После антракта капельдинеры в ливреях звонками призвали зрителей вновь занять свои места. Музыканты и хор опять вышли на сцену, взволнованный Бетховен у дирижёрского пульта лихорадочно перелистывал ноты объёмистой партитуры, одновременно успевая давать указания Умлауфу и Шуппанцигу.

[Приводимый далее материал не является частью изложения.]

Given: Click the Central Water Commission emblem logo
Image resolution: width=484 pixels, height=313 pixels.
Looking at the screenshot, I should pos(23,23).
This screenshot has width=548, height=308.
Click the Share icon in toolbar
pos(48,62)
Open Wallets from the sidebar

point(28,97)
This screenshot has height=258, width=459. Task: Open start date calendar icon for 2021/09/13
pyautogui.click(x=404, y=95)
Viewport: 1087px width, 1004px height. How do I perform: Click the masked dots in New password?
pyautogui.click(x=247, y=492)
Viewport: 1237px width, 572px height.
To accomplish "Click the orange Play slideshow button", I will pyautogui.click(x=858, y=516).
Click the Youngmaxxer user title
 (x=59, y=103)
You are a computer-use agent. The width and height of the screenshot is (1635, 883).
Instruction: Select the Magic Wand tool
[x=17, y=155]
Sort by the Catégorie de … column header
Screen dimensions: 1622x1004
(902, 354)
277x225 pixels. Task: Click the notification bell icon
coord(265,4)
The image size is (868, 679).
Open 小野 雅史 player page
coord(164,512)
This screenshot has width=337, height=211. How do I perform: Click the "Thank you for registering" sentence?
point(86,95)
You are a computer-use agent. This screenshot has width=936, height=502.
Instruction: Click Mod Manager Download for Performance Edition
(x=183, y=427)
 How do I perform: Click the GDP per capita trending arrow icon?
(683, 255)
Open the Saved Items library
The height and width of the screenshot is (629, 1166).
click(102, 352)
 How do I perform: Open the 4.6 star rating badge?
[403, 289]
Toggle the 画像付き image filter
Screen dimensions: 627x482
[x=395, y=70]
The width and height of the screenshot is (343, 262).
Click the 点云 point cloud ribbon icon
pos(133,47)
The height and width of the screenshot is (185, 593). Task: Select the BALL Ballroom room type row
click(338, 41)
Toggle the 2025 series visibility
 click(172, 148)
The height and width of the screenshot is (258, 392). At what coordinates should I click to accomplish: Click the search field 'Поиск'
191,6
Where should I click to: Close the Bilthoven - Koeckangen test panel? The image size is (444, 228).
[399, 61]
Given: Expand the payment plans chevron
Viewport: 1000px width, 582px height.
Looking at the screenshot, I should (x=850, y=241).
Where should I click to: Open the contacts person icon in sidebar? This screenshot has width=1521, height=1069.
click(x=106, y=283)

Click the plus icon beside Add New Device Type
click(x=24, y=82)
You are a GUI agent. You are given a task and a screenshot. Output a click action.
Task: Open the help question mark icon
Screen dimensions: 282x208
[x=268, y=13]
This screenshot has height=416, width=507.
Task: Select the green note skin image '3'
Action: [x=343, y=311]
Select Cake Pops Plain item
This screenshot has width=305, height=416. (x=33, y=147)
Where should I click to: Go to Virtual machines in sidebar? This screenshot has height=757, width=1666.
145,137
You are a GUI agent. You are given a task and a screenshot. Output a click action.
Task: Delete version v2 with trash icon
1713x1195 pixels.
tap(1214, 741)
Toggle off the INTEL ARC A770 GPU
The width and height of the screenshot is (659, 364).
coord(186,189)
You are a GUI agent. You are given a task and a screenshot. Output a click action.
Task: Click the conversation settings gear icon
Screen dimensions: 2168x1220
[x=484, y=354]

— Умлауф, здесь фортиссимо. И следите внимательно за унисоном, а трубачи...

Вдаваться в последний миг в такие подробности было совершенно бессмысленно. Сейчас главное было провозгласить; радость победит войну. Ещё ни одному полководцу не приходилось разыгрывать подобного грандиозного сражения в таком убогом месте. В не слишком большом зале сидело лишь несколько сот человек, а ведь месса предназначалась всему человечеству.

И тем не менее мы начнём атаку!..

— Я вас прошу, Умлауф, занять своё место. Ранее вы прекрасно исполняли свои обязанности, но сейчас... сейчас я буду дирижировать сам.

— Господин ван Бетховен, я вас умоляю...

Начали!

Пианиссимо. Он чуть наклонился вперёд, топнул ногой и с безумным отчаянием во взоре вытянул руки, словно желая вырвать у музыкантов их инструменты. Но где же трубы, где фанфары? Нужно любой ценой добиться победы радости, ибо в мире нет бесценнее сокровища. О, проклятая война!

Музыканты напряглись и робко посмотрели на него.

Умлауф жестом показал: следите только за мной! Не отвлекайтесь, он фальшивит.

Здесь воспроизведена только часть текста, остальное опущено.